🤖 AI Summary
This paper addresses the NP-hard problem of minimizing the Kirchhoff index—i.e., the sum of effective resistances between all node pairs—by adding a fixed number of edges to enhance network connectivity and robustness. We propose the first gradient-driven greedy algorithm grounded in submodular ratio and curvature analysis, introducing the novel “gradient heuristic + geometric acceleration” paradigm. Our method integrates convex-hull approximation, projected coordinate estimation, and dynamic resistance distance updates to achieve near-linear time complexity. It supports both pre-pruning and incremental maintenance, significantly outperforming state-of-the-art approaches. Extensive evaluation on ten real-world networks validates its effectiveness, and scalability experiments confirm applicability to massive graphs with over 5 million nodes and 12 million edges.

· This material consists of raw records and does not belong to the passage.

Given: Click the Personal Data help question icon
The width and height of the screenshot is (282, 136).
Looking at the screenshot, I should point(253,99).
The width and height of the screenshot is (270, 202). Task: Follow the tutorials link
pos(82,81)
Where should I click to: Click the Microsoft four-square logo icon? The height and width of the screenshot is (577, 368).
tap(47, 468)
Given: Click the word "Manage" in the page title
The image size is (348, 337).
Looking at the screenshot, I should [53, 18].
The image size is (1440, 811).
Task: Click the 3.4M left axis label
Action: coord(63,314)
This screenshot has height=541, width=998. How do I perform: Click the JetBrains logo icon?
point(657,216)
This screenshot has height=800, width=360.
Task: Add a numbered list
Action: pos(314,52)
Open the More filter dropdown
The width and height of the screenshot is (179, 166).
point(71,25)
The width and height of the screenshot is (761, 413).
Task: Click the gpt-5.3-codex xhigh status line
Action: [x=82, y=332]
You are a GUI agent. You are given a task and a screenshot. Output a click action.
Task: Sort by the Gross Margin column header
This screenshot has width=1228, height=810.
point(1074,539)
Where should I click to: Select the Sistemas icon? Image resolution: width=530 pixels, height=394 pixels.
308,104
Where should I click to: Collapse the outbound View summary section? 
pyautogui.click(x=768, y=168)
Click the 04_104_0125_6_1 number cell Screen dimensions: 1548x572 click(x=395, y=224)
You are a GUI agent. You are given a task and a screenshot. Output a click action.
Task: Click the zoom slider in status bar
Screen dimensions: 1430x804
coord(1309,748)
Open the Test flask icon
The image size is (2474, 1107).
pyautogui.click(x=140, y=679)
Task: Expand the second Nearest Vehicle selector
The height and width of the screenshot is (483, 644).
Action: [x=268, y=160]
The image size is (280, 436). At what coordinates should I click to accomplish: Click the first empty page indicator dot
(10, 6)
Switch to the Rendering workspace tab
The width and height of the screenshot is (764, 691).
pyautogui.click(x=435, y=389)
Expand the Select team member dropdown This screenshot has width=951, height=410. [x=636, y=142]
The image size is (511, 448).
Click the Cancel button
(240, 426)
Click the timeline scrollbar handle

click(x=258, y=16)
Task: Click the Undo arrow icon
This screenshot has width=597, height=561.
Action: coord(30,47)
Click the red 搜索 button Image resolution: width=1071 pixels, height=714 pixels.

The algorithm achieves both high accuracy and computational efficiency.
📝 Abstract
The Kirchhoff index, which is the sum of the resistance distance between every pair of nodes in a network, is a key metric for gauging network performance, where lower values signify enhanced performance. In this paper, we study the problem of minimizing the Kirchhoff index by adding edges. We first provide a greedy algorithm for solving this problem and give an analysis of its quality based on the bounds of the submodularity ratio and the curvature. Then, we introduce a gradient-based greedy algorithm as a new paradigm to solve this problem. To accelerate the computation cost, we leverage geometric properties, convex hull approximation, and approximation of the projected coordinate of each point. To further improve this algorithm, we use pre-pruning and fast update techniques, making it particularly suitable for large networks. Our proposed algorithms have nearly-linear time complexity. We provide extensive experiments on ten real networks to evaluate the quality of our algorithms. The results demonstrate that our proposed algorithms outperform the state-of-the-art methods in terms of efficiency and effectiveness. Moreover, our algorithms are scalable to large graphs with over 5 million nodes and 12 million edges.